Server Setup 2020

Server setup overview:

  • Cheapest Hetzner Cloud VM. 1 CPU, 2 GiB RAM, 20 GiB disk. Make sure to set up an SSH key in the Hetzner account so that when the VM is first installed, SSH access will already be key-only.
  • Debian stable.
  • Wireguard on the VM. All access for administration/debug/monitoring purposes go through the wireguard interface.
  • Admin access via SSH. Public-key auth only. Follow Mozilla's OpenSSH config guide.
  • sshd listening only on the Wireguard interface. This creates 2 layers of strong key based authentication and encryption (exploits in one are unlikely to affect the other). This also hides sshd from port-scans.
  • Root login disabled completely.
  • One user with sudo access. Strong random password. Password auth is accessible "locally" via Cloud-provider's machine console. (2 layers of authentication here: Cloud provider login, plus machine console login using strong password). You could disable "local" console login, but if you break SSH access somehow then you'll be out of options and need to wipe and reinstall the machine (which is ok if you're set up for that!). Note that you have to really trust your cloud provider since if you go through this kind of machine console then the cloud provider can see your password in the clear. But you have to trust your cloud provider anyway, right?
  • nftables for packet filtering. Manually configured:
    • Accept but rate limit packets on network control protocols (ICMP etc).
    • Accept packets on established connections.
    • Split to a chain for the public interface and a chain for the Wireguard interface.

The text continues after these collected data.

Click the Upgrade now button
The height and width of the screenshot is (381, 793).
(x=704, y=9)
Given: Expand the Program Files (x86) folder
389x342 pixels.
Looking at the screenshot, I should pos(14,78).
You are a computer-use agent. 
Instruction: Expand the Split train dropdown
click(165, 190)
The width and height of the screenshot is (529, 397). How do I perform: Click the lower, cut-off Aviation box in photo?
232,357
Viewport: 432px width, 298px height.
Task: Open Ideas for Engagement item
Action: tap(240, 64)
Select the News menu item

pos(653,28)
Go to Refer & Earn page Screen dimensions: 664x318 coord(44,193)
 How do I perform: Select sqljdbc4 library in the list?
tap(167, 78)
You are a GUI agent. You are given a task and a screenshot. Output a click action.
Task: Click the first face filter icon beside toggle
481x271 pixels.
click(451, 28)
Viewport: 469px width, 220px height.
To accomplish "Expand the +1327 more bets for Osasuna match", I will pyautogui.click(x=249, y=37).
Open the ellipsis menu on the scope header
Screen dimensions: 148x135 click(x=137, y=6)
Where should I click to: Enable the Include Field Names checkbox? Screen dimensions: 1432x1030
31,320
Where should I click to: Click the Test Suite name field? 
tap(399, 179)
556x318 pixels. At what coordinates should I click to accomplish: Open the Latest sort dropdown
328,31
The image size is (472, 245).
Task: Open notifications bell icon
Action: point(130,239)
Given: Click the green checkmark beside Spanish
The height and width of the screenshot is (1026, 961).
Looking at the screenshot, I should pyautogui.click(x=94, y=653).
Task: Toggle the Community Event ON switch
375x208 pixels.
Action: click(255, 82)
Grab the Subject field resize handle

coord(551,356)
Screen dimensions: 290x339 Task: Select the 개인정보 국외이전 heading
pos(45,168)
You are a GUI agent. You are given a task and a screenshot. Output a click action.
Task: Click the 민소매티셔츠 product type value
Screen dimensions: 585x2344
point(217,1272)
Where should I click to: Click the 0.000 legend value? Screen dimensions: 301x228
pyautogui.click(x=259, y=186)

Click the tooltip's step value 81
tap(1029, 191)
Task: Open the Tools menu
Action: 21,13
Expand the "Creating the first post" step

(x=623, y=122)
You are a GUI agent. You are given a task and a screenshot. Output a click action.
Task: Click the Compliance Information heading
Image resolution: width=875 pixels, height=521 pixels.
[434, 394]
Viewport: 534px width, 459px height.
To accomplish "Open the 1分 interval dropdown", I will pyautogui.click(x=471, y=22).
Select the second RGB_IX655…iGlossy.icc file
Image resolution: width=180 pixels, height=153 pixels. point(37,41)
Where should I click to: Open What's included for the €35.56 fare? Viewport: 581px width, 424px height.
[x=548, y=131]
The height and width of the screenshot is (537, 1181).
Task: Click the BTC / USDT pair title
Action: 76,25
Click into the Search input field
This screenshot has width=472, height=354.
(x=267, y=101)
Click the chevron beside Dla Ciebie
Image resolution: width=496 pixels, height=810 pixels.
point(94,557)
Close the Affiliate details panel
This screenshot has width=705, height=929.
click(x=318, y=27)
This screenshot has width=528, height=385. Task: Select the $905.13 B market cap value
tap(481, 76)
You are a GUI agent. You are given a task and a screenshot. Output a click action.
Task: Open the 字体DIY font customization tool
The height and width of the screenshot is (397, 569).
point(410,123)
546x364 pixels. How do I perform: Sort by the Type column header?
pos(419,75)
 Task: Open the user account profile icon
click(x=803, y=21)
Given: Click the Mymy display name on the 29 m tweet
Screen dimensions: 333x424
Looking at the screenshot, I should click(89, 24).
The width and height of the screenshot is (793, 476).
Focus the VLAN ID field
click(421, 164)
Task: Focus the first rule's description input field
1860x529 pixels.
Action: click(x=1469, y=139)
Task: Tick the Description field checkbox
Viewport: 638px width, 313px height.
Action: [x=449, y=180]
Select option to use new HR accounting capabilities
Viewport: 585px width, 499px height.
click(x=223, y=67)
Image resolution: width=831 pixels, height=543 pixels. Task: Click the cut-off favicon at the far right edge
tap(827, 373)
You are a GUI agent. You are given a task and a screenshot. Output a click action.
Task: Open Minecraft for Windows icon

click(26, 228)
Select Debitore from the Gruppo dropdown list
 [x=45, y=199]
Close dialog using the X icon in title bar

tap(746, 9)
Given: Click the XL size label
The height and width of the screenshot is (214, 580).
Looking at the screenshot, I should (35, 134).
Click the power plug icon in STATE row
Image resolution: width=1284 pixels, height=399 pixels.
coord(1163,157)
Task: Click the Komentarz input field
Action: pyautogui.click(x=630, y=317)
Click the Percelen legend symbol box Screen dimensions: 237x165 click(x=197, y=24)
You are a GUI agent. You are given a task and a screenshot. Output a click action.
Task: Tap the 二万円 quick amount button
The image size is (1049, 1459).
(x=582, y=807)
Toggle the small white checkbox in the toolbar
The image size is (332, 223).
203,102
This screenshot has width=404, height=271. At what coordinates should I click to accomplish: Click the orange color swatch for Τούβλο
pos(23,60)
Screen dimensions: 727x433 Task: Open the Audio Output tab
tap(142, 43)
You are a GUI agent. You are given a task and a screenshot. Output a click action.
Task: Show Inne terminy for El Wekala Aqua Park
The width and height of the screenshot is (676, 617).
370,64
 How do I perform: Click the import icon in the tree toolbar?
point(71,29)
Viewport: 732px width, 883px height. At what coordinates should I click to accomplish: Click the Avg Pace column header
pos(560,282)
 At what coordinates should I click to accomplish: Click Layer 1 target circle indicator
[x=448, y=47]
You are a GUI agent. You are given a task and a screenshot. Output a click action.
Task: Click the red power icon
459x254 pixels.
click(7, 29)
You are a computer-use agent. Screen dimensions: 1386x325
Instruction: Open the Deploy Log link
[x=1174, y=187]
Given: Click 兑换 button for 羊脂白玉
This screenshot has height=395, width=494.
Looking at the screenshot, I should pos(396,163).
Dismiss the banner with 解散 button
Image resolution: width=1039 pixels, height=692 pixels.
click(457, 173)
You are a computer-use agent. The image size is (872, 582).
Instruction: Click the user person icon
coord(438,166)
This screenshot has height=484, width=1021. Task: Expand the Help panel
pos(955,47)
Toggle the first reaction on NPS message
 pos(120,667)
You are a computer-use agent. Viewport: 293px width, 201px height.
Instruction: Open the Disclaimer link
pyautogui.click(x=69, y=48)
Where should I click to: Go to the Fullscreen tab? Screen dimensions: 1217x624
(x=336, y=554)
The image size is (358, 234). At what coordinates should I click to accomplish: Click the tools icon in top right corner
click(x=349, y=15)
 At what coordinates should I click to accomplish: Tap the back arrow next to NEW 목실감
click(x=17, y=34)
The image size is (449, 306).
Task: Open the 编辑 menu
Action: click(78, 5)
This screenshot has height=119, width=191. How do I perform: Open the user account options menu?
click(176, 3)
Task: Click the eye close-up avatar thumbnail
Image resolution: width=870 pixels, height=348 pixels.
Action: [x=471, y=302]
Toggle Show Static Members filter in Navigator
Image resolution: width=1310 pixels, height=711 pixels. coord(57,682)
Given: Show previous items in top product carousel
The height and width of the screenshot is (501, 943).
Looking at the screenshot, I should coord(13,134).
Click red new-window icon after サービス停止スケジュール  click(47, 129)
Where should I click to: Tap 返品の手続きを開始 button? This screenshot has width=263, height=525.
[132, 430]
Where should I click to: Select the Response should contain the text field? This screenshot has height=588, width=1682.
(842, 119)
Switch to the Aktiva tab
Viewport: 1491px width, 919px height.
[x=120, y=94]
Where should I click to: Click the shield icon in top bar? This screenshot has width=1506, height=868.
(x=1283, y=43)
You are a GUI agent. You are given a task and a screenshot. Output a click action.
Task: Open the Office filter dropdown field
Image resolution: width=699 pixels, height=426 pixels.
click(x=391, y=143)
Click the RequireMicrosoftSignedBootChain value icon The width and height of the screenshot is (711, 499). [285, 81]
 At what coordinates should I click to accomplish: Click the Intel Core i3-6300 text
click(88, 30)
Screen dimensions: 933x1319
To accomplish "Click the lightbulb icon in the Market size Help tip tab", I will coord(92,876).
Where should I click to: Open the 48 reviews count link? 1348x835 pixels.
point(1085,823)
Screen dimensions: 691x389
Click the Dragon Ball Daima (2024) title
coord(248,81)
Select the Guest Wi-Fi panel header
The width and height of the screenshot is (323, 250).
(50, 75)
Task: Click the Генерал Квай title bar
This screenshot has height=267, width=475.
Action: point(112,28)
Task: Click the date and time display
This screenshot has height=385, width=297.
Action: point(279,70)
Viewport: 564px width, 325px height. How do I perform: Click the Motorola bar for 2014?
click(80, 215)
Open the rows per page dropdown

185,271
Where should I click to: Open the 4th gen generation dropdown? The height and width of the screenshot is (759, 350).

    • Public interface: Accept new connections on 80,443 TCP, 443 UDP (for HTTP/3 protocol), plus UDP on the wireguard external port (otherwise you'll never be able to connect to the VPN!).
    • Wireguard interface: Accept new connections on 80,443 TCP, 443 UDP, plus 22 TCP (SSH). Open other ports as needed (eg, for prometheus metrics collection etc). This could be configured to accept-all since anything appearing on the wireguard interface has already been authenticated. But filtering is a little better since it protects the server from receiving traffic that has "leaked" from my home LAN (a culprit here is Spotify, which broadcasts service discovery and mdns requests on every interface it can find to try to find smart speakers on the local network; this means when the VPN is active there can be service discovery requests and other "consumer network" type traffic reaching the server).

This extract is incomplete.